Copy each line containing the word "computer" from the records that follow, please.
PROVIDED DATA: Begin
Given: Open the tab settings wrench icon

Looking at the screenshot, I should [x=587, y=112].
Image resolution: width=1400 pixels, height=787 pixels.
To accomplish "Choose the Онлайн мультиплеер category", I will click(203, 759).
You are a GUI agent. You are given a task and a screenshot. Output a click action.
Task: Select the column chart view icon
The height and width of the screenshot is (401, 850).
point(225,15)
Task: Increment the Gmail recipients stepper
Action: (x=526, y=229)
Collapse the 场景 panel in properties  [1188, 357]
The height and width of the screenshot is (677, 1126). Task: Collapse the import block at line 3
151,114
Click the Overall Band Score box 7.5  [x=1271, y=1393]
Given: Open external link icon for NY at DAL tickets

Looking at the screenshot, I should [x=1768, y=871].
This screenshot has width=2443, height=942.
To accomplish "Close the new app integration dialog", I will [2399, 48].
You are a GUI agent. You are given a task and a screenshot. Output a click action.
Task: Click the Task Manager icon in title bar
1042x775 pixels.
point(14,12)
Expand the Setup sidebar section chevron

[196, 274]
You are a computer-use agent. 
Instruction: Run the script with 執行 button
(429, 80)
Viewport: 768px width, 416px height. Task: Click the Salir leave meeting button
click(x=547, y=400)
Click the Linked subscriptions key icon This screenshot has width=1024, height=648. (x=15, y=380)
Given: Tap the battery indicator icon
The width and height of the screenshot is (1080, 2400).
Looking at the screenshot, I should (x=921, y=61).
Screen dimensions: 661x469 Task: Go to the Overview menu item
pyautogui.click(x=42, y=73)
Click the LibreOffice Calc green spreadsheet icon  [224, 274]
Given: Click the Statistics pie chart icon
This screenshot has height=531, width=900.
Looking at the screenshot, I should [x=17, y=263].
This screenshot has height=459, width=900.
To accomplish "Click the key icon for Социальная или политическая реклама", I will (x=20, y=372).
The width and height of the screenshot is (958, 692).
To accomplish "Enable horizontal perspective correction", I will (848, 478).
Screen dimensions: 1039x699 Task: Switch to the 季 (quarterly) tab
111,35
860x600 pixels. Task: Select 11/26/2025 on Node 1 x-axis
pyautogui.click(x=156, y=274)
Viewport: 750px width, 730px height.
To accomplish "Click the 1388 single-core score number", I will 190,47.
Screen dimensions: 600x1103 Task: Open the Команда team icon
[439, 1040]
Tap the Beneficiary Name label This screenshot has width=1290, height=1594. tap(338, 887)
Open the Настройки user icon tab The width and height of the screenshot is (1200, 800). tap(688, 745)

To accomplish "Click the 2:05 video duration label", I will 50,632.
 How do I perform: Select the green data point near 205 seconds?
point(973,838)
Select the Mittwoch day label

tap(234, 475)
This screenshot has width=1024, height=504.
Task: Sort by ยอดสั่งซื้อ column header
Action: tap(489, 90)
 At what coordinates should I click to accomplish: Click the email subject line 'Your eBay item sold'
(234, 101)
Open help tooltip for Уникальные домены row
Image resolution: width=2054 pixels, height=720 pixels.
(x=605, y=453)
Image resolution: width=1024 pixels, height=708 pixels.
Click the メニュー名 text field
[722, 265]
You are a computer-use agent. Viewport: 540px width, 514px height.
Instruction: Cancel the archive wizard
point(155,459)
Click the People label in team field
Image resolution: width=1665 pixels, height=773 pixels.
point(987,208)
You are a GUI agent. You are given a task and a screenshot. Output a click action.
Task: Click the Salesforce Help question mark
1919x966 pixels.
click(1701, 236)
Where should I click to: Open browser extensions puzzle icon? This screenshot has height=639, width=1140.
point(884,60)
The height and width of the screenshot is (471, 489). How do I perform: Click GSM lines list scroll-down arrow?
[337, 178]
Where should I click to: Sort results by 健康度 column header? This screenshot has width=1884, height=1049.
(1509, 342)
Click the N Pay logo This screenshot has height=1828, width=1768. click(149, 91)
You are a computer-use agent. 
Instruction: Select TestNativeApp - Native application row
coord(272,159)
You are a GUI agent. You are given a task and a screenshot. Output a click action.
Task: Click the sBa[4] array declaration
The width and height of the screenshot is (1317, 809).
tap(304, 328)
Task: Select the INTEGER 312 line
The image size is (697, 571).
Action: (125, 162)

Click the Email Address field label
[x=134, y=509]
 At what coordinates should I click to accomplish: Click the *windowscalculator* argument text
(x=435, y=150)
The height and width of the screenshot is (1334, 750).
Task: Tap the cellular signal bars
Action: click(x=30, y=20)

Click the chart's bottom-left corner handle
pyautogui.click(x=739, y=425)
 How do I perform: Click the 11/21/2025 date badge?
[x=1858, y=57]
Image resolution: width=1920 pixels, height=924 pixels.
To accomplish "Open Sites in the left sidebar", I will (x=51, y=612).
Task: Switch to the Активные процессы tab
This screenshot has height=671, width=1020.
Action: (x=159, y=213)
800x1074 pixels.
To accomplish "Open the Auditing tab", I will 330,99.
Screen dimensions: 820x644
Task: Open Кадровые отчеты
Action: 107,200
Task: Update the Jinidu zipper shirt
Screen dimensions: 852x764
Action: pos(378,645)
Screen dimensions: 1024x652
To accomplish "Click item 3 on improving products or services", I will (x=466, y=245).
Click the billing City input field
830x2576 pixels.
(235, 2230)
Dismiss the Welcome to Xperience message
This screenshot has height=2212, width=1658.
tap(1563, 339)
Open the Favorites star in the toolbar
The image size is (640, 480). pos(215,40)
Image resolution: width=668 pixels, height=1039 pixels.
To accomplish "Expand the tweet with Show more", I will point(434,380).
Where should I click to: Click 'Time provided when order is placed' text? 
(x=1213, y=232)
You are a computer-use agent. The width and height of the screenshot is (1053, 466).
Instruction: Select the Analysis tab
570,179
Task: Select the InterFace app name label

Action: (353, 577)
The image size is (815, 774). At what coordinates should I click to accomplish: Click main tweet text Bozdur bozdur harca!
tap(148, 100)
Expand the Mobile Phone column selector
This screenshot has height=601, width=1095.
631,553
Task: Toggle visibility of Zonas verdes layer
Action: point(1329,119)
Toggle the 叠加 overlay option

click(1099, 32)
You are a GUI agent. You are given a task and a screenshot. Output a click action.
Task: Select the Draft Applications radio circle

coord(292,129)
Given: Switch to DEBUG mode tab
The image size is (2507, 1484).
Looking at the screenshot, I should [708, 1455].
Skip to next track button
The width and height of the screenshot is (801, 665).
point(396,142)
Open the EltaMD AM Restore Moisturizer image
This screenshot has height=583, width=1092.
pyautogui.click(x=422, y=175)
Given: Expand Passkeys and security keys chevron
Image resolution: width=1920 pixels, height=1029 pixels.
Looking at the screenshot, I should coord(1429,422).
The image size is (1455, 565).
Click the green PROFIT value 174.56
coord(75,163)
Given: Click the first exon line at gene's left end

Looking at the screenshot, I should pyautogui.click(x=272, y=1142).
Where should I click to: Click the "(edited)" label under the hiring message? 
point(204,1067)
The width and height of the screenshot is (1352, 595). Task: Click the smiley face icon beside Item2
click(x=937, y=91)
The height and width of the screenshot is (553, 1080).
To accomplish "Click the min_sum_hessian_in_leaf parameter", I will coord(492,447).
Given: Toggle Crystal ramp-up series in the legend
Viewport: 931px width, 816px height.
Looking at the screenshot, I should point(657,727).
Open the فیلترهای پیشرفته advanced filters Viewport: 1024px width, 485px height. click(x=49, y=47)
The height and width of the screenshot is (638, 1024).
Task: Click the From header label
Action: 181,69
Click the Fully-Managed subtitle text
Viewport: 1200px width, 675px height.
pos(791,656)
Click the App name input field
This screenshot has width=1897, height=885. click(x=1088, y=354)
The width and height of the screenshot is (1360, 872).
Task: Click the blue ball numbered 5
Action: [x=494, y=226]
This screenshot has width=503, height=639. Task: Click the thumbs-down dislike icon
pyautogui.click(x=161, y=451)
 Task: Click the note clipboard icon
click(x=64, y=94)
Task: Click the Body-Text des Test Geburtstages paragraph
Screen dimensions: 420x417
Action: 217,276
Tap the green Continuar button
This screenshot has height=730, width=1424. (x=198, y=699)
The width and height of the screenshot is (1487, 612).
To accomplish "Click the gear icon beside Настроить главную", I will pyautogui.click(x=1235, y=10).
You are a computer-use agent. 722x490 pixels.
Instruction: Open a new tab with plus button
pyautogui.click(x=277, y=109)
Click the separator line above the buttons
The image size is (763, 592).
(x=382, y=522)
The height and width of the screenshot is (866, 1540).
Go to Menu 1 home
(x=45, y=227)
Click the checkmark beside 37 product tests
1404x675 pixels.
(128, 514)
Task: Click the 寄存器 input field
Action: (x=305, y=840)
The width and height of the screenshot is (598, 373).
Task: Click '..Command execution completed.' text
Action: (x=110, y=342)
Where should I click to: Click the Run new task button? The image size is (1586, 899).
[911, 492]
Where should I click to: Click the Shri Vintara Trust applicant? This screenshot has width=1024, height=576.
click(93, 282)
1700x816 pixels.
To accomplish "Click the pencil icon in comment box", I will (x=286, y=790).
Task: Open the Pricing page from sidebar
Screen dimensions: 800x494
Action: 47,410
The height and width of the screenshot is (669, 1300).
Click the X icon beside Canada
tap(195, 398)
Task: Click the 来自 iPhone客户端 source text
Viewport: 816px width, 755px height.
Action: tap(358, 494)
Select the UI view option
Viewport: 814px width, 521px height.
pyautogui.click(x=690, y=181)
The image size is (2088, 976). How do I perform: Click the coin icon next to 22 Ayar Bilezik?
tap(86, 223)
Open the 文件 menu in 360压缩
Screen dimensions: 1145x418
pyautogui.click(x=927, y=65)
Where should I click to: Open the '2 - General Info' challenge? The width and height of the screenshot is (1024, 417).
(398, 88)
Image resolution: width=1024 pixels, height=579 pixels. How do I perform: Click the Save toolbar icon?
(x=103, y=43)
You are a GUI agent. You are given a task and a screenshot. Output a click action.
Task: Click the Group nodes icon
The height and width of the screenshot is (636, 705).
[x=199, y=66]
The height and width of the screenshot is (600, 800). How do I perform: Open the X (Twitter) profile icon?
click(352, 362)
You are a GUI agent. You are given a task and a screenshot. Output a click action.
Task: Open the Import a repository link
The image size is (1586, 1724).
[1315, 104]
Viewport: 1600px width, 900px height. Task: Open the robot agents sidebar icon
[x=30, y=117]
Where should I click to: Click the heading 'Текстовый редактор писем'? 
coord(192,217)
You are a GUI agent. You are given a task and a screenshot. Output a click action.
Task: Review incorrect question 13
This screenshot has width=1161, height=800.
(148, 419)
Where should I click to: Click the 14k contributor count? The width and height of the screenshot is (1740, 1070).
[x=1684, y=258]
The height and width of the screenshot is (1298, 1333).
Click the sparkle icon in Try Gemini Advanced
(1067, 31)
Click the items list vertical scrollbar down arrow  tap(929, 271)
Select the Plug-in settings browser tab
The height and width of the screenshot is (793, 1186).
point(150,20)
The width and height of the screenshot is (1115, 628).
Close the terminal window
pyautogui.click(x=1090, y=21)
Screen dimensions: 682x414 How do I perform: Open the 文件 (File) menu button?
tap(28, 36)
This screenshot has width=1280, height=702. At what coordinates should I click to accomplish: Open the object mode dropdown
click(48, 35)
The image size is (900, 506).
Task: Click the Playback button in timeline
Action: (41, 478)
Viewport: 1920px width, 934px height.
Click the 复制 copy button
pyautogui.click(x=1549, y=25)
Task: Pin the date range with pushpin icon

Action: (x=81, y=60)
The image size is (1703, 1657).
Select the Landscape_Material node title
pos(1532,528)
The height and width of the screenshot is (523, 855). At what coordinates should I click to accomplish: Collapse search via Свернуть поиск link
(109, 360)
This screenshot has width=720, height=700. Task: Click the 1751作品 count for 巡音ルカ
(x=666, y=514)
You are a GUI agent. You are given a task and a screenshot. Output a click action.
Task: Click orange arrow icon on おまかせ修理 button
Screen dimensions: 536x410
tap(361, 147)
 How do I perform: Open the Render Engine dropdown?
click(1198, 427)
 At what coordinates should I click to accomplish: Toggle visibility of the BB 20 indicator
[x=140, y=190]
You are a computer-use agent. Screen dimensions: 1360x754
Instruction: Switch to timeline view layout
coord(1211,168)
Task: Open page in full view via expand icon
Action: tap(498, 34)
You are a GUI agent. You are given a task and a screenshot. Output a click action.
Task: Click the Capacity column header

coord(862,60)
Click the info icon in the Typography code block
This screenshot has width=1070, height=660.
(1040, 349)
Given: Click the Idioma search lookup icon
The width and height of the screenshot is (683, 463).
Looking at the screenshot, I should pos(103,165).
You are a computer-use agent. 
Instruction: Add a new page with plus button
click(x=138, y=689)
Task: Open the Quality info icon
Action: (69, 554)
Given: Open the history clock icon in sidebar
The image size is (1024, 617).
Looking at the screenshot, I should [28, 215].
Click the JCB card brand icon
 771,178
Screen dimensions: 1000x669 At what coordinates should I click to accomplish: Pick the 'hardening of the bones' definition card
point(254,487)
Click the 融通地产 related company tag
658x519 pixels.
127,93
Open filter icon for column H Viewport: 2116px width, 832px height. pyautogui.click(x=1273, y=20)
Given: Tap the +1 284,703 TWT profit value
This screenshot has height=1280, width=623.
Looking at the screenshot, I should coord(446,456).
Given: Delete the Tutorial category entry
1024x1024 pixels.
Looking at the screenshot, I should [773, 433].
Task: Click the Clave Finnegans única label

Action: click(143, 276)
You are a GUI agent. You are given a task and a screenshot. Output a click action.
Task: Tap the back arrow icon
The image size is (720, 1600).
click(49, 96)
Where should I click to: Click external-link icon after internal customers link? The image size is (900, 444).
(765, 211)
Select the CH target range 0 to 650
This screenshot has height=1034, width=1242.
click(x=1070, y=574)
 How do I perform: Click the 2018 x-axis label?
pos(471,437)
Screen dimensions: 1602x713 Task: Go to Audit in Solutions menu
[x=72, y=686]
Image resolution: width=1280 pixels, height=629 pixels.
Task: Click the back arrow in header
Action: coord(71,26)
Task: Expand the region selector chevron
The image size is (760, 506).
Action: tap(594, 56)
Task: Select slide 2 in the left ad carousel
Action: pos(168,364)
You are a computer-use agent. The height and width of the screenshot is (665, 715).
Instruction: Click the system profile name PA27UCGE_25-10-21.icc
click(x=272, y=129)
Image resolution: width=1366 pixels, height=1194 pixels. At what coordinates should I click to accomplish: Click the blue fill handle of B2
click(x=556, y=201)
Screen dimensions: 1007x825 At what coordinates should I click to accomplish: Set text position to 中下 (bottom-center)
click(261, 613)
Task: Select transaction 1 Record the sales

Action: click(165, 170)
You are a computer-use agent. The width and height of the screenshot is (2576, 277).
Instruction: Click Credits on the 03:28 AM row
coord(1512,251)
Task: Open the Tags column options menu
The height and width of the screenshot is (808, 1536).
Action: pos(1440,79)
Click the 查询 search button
PROVIDED DATA: End
EXPECTED ANSWER.
You are a computer-use agent. 
You are a computer-use agent. Viewport: 540px width, 514px height.
You are a computer-use agent. 
You are a computer-use agent. The width and height of the screenshot is (1053, 466).
You are a computer-use agent. 722x490 pixels.
You are a computer-use agent. Screen dimensions: 1360x754
You are a computer-use agent. 
You are a computer-use agent. The height and width of the screenshot is (665, 715).
You are a computer-use agent. The width and height of the screenshot is (2576, 277).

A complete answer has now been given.